4 Stars
I listened to this
book on morning walks for the last couple of weeks. Its subject matter didn’t make it the
pleasantest of companions, but I could not but be impressed by its realistic exploration
of the aftermath of abuse.
The narrator is Vanessa Wye. When she was 15 she had a sexual relationship with her 42-year-old English teacher, Jacob Strane, at a private boarding school in Maine. The novel begins when she is 32 and Strane is accused of sexual abuse by another former student who wants Vanessa to come forward and speak openly about what happened to her. Vanessa is adamant that she was not abused and that her relationship with Strane was a romance.

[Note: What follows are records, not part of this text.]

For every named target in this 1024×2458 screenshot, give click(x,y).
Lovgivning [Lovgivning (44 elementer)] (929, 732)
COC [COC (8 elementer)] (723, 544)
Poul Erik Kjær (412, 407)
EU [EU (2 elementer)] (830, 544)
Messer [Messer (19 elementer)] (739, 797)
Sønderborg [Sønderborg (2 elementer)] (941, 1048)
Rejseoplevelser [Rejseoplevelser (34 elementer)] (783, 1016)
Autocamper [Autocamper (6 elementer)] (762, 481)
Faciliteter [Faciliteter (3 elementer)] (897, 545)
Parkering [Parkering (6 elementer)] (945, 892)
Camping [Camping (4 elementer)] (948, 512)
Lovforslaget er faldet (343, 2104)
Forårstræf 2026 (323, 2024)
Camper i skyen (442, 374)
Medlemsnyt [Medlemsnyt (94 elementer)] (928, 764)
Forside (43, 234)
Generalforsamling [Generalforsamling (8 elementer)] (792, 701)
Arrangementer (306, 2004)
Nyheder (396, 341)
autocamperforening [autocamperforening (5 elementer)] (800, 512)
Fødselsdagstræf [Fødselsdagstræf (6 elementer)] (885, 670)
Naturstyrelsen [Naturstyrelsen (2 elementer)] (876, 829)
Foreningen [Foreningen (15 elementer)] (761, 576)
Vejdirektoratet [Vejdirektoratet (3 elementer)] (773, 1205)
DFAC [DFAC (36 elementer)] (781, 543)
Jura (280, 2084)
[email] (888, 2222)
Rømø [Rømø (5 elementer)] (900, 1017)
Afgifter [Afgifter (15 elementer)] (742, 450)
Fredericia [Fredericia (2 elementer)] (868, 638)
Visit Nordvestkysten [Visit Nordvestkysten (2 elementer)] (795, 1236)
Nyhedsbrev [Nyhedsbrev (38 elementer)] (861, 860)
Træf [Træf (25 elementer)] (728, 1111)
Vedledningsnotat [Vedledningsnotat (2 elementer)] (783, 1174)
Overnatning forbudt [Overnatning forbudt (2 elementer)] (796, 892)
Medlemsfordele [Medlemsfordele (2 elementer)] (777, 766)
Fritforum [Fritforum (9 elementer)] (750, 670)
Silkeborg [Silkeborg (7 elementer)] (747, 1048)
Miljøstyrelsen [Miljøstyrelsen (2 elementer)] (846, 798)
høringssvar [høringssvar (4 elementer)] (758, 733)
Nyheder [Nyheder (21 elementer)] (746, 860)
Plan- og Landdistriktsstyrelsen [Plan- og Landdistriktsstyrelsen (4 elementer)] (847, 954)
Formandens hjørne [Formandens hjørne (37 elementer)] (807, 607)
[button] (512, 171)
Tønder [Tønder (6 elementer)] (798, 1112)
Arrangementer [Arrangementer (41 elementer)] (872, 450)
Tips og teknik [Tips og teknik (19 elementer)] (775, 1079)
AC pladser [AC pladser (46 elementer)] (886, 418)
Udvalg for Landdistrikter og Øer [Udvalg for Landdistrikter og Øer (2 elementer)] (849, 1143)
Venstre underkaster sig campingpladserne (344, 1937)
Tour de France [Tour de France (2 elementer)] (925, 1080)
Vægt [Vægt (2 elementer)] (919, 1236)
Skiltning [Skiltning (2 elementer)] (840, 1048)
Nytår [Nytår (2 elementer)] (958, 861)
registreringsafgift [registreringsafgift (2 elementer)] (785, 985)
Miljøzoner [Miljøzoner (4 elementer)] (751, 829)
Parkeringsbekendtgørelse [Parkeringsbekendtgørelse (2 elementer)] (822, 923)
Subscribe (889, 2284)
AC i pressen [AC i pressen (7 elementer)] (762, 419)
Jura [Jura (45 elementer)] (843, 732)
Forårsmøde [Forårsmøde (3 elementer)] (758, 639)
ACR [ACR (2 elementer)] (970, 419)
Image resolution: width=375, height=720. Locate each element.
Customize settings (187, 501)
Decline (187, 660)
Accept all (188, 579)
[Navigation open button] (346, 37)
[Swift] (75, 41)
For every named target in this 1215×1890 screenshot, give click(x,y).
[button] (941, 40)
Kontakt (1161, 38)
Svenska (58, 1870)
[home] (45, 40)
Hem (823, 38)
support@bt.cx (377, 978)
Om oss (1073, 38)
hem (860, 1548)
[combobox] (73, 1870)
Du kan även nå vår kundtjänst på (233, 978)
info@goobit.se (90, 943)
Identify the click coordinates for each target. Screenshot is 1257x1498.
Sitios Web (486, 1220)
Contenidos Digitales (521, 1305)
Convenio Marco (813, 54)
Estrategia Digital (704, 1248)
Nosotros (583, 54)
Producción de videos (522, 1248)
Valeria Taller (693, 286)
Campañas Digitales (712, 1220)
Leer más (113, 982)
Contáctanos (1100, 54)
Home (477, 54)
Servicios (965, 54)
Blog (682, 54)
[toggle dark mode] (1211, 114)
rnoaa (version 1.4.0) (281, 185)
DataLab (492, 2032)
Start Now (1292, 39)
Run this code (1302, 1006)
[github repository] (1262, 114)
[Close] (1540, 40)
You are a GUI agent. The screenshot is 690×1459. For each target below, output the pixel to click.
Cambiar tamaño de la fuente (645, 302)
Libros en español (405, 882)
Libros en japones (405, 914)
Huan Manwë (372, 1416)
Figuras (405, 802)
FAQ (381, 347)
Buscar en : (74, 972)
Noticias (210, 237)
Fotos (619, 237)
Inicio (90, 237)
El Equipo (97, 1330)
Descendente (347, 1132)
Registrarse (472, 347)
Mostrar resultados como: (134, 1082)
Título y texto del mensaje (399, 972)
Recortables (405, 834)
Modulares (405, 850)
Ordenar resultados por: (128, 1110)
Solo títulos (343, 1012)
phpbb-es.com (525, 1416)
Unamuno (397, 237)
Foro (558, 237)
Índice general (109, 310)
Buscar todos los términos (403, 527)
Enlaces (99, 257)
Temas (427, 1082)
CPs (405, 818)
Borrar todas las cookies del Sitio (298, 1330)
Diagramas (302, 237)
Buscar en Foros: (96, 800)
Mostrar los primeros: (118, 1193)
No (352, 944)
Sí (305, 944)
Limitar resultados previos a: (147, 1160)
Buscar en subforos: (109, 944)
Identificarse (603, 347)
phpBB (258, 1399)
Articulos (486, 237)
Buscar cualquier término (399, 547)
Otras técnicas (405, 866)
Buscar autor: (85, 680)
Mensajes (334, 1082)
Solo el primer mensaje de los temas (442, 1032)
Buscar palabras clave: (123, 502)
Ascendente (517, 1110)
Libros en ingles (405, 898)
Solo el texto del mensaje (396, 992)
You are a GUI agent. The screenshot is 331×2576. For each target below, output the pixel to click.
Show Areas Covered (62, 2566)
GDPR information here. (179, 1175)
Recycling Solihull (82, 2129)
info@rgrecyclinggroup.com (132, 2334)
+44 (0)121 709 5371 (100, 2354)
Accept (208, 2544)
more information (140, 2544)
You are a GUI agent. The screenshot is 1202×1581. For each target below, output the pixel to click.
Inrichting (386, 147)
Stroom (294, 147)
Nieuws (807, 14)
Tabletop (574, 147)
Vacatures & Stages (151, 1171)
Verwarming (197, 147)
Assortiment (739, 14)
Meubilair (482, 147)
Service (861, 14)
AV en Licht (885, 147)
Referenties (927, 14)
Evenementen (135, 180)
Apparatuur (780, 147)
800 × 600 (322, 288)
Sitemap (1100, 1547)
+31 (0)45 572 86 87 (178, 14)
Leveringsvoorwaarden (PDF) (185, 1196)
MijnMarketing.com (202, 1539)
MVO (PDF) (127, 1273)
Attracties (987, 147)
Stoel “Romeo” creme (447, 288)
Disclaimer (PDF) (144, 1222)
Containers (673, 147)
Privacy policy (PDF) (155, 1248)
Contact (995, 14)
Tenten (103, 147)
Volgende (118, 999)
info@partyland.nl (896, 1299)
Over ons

The novel moves back and forth between 2017 and when Vanessa was in boarding school and in university. Despite her unwillingness to accept that she is a victim, it is clear that she has been harmed. Her academic promise has been unfulfilled as she works as a hotel concierge. She relies on alcohol and drugs to help her through her days. She is still fixated on Strane; when she doesn’t see him, she has casual encounters with older men.
Strane is a textbook predator. He recognizes a lonely girl craving attention and takes advantage of her vulnerability. He flatters her with compliments so she feels special and treasured. Slowly he grooms her. He convinces her that she is beguiling so she feels powerful. He also manipulates her to see herself as dark and bad and so willing to engage in a dark relationship which society would label as bad. Strane even uses Vanessa’s love of books; he leads her to interpret Lolita as a story of forbidden love. He is so adept at manipulation that, though Vanessa feels more physical repulsion than attraction, she finds his attentions irresistible.
Vanessa is not always a likeable character, but the reader has to remind him/herself that, though she refuses to see herself as one, she is a classic victim. She continues to protect her abuser, defending and justifying his treatment of her. There is no sudden epiphany for Vanessa but that just emphasizes the extent of the psychological manipulation to which she has been subjected. She needs to see herself as fully complicit or she will have to admit she was not unique and powerful as Strane led her to believe. She has written a fiction to explain her life to herself and if she rejects that fiction, she will be totally lost.
This is an uncomfortable, unsettling book with some very disturbing scenes. Nonetheless, it is worth reading because it illustrates the impact of abuse and why women often refuse to view themselves as victims of abuse.